Git Product home page Git Product logo

neural-style-keras's Introduction

neural-style-keras

Implementation of neural style transfer methods using Keras and Tensorflow. This includes the iterative stylization from [1], the fast style transfer from [2] and the multi-style nets from [3]. All models include instance normalization [4].

Fast style transfer

To use a pre-tained net simply use the script

python fast_stye_transfer.py --checkpoint_path data/models/candy.h5 --input_path content_imgs\
--output_path pastiche_output --use_style_name

All the images in the input_path will be stylized and the resulting images will be saved on the output_path. If the network was trained on multiple styles, all styles will be applied.

Training a pastiche network

Set up coco

You may download the coco dataset [5] with the provided script (it may take a while)

cd data; sh download_coco.sh

Afterwards, preprocess it into an hdf5 file

python make_style_dataset.py

Make the gram dataset

You should then make the gram dataset, this will pre-compute the gram matrices for the styles the net will be trained on. At this stage you should input the size of each image for the computation of the gram matrices. For more information on the usage see this section. Below is an example:

python make_gram_dataset.py --gram_dataset_path candy_grams.h5 --style_dir style_imgs \
--style_imgs candy.jpg --style_img_size 384 --gpu 0

Train the network

You may then train the network with the train.py script. For more usage information see this section. Below is an example:

python train.py --content_weight 1 --style_weight 10 --tv_weight 1e-4 --norm_by_channels \
--gram_dataset_path candy_grams.h5 --checkpoint_path candy.h5

Stylized images

Below are some examples of images stylized by trained networks. Each row contains, respectively, the style image, the content image and images stylized by a single style net and by a 6-style net.

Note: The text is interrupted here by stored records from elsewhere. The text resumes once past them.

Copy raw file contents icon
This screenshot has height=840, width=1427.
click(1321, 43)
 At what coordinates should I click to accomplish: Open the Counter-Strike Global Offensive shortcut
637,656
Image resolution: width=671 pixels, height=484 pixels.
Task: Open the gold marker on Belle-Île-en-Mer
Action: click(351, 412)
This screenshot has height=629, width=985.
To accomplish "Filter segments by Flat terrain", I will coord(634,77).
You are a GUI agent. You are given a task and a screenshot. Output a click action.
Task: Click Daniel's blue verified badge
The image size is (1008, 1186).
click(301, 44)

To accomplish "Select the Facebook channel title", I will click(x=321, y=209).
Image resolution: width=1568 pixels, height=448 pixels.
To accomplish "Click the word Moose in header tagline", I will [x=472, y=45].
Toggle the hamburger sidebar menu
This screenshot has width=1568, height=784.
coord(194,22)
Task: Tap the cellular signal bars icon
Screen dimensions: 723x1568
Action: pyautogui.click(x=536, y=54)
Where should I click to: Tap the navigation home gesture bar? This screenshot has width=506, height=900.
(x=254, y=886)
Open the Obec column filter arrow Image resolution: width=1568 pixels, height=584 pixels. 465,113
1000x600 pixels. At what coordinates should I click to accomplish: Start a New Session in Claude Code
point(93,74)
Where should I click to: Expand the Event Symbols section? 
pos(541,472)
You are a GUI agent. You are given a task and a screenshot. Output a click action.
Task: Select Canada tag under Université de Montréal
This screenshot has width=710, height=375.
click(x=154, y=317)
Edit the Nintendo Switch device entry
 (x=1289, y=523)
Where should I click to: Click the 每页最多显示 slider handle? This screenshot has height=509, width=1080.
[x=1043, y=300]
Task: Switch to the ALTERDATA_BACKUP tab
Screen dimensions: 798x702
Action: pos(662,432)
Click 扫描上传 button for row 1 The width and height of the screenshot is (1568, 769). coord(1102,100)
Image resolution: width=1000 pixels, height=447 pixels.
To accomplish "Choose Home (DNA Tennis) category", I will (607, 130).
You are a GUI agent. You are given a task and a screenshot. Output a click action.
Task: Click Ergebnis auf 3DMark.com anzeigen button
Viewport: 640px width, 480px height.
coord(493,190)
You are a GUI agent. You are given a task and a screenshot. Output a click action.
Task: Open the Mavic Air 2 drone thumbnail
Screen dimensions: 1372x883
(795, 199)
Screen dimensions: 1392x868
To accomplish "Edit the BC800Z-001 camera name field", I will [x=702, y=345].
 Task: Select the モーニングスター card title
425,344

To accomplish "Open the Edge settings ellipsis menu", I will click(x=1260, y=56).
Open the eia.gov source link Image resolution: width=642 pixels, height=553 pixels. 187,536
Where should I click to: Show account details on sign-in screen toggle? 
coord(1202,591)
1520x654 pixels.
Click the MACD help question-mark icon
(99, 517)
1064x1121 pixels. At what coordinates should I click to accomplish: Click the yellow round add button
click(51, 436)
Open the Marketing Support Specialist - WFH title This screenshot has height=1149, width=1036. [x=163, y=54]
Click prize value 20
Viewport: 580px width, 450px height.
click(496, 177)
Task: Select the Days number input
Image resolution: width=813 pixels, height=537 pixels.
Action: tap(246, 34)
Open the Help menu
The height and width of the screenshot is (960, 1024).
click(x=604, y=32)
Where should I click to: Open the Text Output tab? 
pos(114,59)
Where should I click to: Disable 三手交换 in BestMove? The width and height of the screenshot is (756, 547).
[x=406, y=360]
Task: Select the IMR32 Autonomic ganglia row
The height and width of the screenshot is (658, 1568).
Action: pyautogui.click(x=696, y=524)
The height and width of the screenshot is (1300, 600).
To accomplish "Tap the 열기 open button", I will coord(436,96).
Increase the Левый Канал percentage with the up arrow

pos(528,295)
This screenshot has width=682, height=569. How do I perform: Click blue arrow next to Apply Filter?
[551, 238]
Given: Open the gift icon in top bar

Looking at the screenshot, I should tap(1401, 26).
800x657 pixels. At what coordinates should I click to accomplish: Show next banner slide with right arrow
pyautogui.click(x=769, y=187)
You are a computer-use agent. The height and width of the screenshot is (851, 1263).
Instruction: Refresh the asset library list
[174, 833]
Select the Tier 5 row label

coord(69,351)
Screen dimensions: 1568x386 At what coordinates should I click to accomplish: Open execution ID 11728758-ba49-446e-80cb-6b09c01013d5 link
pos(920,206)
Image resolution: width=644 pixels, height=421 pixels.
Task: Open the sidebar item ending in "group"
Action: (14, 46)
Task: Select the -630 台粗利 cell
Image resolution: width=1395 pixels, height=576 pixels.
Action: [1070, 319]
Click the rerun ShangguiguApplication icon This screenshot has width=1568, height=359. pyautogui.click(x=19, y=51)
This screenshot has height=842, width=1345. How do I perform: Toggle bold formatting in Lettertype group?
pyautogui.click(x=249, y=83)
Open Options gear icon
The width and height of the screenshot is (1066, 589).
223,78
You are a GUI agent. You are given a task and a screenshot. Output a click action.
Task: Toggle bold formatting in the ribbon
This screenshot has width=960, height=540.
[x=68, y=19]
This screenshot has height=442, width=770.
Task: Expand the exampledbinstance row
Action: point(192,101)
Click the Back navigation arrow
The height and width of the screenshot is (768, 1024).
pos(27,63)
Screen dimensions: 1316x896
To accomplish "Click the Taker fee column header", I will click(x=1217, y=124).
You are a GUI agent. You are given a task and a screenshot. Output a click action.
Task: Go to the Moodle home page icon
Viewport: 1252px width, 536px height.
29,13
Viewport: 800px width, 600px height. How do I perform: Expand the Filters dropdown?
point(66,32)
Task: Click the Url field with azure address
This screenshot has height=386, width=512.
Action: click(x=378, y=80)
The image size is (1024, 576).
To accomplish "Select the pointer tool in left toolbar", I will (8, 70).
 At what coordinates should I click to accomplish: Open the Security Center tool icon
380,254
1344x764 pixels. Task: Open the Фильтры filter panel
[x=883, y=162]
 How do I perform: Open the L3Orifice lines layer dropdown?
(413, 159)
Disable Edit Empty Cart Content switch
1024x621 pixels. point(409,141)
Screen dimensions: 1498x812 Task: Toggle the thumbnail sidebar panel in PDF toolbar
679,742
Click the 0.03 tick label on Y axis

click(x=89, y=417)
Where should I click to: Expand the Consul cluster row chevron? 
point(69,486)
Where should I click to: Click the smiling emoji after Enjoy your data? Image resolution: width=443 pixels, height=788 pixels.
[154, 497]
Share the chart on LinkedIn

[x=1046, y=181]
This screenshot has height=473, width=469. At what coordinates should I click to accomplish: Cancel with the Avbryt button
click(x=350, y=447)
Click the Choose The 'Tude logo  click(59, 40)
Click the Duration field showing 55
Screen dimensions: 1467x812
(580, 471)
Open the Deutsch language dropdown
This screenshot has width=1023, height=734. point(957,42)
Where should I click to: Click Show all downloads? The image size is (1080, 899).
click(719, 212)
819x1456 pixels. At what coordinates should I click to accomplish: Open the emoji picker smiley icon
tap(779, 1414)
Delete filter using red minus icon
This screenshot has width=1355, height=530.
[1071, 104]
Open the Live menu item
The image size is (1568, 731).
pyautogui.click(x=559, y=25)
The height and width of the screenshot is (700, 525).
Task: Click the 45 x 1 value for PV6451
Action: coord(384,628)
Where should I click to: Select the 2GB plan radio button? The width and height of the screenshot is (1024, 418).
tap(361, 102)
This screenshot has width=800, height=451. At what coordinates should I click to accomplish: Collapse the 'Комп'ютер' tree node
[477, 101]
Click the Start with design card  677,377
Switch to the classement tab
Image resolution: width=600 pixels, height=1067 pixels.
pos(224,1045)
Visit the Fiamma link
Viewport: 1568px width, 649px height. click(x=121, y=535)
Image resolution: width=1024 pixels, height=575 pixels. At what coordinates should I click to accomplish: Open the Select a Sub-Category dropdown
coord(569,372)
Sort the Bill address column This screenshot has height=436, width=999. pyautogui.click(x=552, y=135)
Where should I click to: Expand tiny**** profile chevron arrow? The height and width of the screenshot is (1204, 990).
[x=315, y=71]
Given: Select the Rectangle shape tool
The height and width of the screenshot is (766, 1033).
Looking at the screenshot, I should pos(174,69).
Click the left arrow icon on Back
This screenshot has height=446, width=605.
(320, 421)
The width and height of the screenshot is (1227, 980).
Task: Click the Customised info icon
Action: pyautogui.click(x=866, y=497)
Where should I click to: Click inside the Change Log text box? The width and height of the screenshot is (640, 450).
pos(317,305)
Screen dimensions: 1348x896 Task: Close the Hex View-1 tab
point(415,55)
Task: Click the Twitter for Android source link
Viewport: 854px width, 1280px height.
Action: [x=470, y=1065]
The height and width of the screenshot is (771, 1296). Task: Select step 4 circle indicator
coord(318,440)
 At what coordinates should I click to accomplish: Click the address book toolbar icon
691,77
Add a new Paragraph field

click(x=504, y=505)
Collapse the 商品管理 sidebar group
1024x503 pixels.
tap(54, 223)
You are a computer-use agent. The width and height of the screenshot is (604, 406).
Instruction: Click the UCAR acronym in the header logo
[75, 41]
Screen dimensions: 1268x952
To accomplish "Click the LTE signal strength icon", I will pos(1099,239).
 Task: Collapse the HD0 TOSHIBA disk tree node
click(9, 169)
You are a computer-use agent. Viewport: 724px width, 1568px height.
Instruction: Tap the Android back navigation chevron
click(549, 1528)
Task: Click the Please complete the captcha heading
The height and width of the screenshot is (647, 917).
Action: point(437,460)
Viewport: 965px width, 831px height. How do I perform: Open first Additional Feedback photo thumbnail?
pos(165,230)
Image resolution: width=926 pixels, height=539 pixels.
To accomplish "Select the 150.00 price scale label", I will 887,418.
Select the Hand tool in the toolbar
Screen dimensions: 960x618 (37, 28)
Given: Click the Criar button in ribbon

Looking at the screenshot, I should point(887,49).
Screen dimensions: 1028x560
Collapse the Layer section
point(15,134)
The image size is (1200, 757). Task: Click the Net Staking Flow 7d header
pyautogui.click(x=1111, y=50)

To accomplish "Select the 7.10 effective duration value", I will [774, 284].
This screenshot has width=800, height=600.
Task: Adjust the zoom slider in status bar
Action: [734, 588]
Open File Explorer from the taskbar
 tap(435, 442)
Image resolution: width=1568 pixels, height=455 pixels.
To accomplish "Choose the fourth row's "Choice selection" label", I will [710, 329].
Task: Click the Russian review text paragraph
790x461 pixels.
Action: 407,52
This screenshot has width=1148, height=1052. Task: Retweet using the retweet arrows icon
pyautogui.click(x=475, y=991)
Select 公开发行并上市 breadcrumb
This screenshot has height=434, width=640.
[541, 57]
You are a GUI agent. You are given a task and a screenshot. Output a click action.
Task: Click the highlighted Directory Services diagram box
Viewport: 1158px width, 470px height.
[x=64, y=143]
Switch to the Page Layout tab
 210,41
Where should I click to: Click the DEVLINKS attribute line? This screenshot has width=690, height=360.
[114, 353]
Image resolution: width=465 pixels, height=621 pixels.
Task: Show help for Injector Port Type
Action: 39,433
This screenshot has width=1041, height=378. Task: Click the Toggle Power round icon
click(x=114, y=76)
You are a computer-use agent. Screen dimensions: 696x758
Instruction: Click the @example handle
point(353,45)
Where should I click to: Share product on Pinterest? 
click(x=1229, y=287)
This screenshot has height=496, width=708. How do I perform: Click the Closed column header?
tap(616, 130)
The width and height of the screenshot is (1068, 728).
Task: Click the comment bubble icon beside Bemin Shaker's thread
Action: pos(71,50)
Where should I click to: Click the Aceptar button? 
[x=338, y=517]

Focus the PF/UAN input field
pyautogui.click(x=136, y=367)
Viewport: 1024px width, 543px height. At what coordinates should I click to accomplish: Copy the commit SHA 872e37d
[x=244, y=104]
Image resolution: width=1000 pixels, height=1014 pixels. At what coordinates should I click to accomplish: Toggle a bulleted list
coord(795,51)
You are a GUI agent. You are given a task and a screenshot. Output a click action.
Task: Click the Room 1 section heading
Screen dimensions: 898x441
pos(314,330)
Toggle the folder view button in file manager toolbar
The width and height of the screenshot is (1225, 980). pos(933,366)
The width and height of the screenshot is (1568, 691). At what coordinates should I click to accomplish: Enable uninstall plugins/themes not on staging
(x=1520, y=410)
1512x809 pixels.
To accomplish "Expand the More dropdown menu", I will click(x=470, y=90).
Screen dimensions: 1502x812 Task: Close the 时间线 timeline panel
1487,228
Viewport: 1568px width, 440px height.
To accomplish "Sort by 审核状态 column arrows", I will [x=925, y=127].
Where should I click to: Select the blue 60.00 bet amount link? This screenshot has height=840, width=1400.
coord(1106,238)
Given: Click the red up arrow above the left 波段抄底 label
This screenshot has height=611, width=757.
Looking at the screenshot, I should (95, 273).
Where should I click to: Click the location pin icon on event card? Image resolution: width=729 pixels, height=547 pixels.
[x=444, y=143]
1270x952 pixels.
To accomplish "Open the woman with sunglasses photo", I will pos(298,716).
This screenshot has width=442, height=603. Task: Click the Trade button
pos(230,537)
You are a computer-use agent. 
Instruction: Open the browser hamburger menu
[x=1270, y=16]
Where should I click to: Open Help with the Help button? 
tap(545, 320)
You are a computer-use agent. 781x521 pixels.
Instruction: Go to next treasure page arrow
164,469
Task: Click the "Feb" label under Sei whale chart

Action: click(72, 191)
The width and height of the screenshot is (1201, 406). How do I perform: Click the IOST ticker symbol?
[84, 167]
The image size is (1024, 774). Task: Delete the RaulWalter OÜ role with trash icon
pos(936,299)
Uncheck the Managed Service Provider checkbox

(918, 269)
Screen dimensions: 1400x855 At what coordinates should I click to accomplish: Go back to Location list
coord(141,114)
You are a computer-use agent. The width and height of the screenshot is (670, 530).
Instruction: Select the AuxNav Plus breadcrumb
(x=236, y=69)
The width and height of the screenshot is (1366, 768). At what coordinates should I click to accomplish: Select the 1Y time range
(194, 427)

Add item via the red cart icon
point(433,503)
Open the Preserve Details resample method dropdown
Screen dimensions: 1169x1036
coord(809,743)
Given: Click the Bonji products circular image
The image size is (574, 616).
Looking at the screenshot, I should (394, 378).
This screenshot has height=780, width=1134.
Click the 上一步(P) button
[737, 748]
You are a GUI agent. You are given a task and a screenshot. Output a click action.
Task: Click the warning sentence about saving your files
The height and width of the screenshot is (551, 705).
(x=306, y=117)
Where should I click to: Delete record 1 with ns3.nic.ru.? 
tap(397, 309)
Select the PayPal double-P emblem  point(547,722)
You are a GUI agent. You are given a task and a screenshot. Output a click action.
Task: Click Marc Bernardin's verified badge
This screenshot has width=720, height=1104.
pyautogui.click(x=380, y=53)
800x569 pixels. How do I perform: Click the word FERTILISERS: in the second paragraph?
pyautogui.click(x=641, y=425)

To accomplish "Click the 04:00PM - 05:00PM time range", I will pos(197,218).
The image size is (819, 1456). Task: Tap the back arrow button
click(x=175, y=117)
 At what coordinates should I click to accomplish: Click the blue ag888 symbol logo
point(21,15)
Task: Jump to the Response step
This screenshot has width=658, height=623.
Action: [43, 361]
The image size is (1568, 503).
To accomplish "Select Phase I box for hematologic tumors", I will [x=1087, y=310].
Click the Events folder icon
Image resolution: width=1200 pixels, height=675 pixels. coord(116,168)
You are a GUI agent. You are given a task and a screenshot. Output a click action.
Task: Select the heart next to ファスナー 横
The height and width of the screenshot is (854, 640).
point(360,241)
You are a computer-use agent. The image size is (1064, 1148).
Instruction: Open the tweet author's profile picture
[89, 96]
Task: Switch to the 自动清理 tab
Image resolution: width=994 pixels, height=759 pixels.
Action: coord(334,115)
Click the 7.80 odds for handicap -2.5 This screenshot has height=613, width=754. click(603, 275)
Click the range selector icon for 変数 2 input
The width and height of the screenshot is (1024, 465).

All images on the fourth column were stylized by the same network.

Script usage

make_gram_dataset

This script pre-computes the gram matrices of the style images and stores them in an hdf5 file. All gram matrices are computed without channel normalization and will be normalized before training if necessary. The options are:

  • --style_dir [gram_imgs]: directory that contains the style images.
  • --gram_dataset_path [grams.h5]: where to save the output file.
  • --style_imgs [None]: image file names that will be used, can be a list. If None, all images in the directory will be used.
  • --style_img_size [None]: largest size of the image, can be a single size that will be applied to all images or a list with a size for each image. If None, the image will not be resized.
  • --gpu: which gpu to run the code on. If -1, the code will run on cpu.
  • --allow_growth: flag that stops tensorflow from allocating all gpu memory at the start of the session.

train

Script that trains the pastiche network. You should have preprocessed the coco dataset and a gram dataset before using it. Below are all the options:

  • --lr [0.01]: learning rate that will be used on the adam optimizer to update the network weights.
  • --content_weight [1.]: weight of the content loss. Can be a single value that will be used for all styles or a list with a different weight for each style.
  • --style_weight [1e-4]: weight of the style loss. Can be a single value that will be used for all styles or a list with a different weight for each style. Do note that the default value is not reasonable if gram matrices are normalized by channels. If so, this should be around 10.
  • --tv_weight [1e-4]: weight of the total variation loss. Variation loss can be used to improve the local coherence of the images.
  • --width_factor [2]: how wide the convolutional layers are. This is a multiplicative factor. Use 2 for the original implementation on [2] and if reproducing [3]. Use 1 if reproducing results from [2] with instance normalization.
  • --nb_classes [1]: the number of styles the network will learn.
  • --norm_by_channels: flag that sets whether the gram matrices will be normalized by the number of channels. Use this to reproduce [2], do not use to reproduce [3].
  • --num_iterations [40000]: how many iterations the model should be trained for.
  • --save_every [500]: how often the model will be saved to the checkpoint.
  • --batch_size [4]: batch size that will be used during training.
  • --coco_path [data/coco/ms-coco-256.h5]: path to the coco dataset hdf5 file.
  • --gram_dataset_path [grams.h5]: path to the gram dataset.
  • --checkpoint_path [checkpoint.h5]: where to save the checkpoints. The checkpoint includes the network weights as well as the training args.
  • --gpu: which gpu to run the code on. If -1, the code will run on cpu. It is not recommended to run this on cpu.
  • --allow_growth: flag that stops tensorflow from allocating all gpu memory at the start of the session.

Iterative style transfer

You can stylize the image by iteratively updating the input image so as to minimize loss.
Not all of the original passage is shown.